Problem description: For the entries below, report the number of lines where the string "computer" appears, and only that number.

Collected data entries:
══════════

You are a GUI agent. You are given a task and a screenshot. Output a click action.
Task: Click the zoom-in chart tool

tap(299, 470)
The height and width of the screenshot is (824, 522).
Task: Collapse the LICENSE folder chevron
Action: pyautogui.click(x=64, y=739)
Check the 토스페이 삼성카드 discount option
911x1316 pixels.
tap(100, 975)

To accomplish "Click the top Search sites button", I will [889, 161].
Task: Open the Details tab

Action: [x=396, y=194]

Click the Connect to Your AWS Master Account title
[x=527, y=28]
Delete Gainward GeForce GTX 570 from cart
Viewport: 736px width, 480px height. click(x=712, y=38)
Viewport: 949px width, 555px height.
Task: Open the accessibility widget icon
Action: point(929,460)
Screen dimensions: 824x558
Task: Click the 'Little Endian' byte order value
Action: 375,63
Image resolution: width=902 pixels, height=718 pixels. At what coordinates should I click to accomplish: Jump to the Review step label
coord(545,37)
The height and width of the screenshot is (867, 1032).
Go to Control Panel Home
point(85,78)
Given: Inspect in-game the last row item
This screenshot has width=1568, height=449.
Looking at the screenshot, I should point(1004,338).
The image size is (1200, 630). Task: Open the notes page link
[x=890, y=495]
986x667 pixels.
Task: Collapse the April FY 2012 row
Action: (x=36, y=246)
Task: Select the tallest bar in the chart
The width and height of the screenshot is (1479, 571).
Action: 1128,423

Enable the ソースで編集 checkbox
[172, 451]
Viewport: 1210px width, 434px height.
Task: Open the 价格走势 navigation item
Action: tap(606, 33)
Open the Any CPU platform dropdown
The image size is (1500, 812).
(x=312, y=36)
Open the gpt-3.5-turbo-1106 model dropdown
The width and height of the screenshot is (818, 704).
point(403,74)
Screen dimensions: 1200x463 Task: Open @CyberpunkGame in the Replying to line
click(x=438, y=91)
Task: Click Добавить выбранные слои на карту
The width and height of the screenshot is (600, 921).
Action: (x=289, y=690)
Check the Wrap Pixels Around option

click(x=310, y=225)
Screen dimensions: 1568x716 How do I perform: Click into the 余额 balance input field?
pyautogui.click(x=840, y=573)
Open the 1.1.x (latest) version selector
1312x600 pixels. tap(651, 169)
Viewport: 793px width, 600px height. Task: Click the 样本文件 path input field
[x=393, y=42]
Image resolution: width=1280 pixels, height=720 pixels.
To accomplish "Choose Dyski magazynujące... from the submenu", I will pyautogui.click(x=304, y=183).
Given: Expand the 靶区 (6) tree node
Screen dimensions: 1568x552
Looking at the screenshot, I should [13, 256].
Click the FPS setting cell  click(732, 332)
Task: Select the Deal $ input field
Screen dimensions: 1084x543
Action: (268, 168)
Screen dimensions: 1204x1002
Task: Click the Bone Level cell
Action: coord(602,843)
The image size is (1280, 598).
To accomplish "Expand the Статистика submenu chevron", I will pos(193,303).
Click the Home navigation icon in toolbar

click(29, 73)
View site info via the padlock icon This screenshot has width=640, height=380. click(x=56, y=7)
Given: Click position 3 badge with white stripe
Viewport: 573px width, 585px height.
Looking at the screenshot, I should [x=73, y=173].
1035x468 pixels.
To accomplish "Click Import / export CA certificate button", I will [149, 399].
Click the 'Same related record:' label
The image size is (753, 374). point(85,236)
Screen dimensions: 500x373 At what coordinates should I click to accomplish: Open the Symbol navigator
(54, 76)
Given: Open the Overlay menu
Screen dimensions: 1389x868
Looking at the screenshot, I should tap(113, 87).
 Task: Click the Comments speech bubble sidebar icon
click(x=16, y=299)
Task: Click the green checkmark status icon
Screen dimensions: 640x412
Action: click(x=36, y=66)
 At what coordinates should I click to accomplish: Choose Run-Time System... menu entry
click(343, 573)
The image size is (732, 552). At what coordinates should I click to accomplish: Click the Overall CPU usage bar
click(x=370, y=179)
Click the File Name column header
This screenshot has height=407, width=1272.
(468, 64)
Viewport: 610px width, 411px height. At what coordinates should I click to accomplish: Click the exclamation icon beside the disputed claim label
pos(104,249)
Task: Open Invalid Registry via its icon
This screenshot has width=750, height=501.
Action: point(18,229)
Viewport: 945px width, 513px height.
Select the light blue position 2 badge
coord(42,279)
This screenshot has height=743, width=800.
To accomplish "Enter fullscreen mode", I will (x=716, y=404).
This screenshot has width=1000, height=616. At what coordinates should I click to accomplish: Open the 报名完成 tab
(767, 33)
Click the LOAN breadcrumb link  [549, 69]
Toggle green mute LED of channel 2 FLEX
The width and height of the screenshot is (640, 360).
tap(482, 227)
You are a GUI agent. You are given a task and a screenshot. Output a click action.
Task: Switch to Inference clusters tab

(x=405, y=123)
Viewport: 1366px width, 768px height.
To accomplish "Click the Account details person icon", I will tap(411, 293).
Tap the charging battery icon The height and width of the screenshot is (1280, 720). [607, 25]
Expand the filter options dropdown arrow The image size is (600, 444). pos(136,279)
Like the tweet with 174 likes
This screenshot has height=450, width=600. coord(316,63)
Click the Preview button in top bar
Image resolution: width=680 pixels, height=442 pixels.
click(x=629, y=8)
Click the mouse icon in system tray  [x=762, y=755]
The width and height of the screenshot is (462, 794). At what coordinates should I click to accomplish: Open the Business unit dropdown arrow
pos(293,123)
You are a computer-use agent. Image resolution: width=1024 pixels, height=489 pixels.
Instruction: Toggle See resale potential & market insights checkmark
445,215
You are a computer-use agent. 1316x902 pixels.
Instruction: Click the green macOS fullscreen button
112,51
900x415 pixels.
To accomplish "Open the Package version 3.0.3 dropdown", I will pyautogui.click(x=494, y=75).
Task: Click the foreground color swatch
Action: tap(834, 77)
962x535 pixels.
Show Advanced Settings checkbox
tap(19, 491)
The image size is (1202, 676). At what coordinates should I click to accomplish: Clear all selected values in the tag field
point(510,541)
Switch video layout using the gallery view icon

══════════

Answer area: 2